## YOUR INSTRUCTIONS
Every line below that contains "question" is to be copied.

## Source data
● ● ● ● ● ● ●

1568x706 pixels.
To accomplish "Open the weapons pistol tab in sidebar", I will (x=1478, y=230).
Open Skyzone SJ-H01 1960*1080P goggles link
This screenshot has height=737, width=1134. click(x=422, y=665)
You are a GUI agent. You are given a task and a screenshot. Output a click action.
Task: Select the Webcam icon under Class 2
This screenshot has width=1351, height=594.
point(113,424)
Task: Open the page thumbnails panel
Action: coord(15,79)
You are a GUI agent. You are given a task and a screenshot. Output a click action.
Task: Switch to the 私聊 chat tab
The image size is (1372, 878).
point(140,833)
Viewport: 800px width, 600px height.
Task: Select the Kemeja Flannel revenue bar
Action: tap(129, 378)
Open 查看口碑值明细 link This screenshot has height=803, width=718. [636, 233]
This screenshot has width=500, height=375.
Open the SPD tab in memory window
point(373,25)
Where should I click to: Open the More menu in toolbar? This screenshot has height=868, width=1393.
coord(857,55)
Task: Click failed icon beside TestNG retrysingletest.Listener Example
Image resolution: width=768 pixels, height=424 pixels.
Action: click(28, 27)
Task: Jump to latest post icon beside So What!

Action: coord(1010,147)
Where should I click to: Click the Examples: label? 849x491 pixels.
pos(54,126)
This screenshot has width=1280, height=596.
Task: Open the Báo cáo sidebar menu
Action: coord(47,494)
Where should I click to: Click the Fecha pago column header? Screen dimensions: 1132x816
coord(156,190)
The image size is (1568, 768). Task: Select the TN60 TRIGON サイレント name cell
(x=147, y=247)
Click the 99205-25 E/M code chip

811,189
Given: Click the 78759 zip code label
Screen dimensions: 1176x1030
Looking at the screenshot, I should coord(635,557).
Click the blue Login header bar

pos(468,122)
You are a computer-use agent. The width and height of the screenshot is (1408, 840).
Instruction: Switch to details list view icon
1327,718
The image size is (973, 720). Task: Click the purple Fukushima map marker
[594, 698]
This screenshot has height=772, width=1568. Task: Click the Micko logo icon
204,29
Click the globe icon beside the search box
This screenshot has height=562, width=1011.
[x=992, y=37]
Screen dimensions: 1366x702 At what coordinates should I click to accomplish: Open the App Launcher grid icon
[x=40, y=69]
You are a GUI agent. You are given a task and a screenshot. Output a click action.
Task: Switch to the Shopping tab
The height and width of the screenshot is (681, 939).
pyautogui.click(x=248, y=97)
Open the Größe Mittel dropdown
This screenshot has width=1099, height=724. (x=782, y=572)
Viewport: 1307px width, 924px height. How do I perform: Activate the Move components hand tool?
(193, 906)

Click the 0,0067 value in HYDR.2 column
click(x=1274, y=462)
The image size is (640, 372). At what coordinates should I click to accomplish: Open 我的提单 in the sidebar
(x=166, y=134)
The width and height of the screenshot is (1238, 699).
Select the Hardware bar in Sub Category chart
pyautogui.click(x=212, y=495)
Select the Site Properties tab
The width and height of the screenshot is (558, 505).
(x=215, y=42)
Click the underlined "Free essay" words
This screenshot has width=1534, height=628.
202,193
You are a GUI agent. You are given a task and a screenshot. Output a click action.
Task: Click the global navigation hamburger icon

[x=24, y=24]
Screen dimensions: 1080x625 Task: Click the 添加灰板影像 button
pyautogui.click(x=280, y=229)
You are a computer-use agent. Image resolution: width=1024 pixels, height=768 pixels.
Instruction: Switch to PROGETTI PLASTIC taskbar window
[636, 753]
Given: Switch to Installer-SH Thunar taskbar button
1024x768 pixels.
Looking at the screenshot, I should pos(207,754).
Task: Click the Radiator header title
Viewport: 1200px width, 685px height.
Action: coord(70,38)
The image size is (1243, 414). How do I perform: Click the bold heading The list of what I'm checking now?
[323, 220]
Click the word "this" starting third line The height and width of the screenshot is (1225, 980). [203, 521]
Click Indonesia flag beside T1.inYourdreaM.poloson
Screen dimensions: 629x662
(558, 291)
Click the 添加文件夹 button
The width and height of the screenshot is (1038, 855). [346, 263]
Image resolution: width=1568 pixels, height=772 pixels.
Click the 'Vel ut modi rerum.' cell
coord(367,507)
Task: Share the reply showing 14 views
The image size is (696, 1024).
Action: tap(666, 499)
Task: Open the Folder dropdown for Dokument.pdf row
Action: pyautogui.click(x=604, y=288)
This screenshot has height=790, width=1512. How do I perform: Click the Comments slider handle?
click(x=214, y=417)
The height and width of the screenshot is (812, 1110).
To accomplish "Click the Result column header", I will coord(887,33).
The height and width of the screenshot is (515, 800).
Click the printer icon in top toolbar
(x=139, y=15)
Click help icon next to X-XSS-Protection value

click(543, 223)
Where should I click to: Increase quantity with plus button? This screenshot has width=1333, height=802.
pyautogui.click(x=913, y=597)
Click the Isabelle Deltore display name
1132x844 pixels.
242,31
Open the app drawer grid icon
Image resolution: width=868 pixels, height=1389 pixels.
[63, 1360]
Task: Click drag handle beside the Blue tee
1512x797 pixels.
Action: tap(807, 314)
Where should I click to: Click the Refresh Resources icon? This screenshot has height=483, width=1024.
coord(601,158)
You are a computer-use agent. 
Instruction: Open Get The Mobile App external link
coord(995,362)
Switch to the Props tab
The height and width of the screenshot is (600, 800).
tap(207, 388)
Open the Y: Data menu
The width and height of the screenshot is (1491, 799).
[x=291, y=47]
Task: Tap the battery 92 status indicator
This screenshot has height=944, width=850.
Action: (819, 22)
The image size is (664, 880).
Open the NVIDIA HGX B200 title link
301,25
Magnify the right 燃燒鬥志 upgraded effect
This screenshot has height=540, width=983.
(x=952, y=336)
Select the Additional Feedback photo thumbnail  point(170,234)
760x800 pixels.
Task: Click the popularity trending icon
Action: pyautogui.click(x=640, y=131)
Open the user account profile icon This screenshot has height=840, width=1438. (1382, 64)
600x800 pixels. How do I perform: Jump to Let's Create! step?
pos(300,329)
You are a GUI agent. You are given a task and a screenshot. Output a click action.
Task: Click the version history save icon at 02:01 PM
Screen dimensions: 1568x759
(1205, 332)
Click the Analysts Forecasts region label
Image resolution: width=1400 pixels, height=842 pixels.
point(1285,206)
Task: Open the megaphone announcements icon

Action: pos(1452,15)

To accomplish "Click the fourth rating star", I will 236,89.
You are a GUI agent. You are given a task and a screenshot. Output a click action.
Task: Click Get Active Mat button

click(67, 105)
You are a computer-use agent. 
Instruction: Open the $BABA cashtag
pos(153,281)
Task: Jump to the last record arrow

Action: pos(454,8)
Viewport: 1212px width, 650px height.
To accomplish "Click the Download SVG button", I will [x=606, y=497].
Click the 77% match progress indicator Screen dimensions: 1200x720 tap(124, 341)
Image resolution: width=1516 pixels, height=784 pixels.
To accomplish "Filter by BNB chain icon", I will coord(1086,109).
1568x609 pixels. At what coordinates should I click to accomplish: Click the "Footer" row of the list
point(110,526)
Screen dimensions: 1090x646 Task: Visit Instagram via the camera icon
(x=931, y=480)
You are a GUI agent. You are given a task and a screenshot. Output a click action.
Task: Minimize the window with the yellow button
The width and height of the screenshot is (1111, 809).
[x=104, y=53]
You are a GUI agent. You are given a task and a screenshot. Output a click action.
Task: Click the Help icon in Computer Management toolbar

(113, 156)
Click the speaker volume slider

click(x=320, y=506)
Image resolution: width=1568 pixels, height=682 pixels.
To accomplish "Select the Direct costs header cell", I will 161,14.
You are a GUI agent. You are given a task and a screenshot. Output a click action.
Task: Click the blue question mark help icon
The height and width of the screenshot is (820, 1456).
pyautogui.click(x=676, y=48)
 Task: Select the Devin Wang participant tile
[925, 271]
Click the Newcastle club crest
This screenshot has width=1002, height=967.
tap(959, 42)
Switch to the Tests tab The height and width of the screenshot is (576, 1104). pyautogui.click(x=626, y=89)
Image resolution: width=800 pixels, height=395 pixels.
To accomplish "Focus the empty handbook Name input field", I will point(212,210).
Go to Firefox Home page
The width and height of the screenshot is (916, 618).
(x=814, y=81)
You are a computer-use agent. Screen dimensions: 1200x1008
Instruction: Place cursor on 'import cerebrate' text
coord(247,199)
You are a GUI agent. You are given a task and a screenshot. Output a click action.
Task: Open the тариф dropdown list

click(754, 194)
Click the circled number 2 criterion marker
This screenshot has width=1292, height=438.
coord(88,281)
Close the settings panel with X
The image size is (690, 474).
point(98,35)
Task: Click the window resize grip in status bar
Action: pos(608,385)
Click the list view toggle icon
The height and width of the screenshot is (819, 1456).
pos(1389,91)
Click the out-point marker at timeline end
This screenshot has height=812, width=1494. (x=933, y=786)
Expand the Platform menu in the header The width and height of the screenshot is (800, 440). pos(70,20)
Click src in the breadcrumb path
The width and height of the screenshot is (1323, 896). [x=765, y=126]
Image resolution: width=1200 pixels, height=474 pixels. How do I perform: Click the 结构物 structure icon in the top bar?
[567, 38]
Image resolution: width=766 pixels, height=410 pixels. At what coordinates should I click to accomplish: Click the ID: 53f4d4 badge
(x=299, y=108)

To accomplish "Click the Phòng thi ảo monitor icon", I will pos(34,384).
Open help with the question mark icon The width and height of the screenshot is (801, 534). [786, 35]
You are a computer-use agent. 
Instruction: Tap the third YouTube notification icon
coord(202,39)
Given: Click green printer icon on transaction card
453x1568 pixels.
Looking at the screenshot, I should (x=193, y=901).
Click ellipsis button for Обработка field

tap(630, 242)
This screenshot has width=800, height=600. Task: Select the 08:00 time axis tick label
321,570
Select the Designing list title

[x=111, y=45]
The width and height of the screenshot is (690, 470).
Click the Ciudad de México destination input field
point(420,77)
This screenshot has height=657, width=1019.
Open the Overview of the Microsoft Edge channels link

● ● ● ● ● ● ●

## EXPECTED ANSWER
Task: Click the blue question mark help icon
Open help with the question mark icon The width and height of the screenshot is (801, 534). [786, 35]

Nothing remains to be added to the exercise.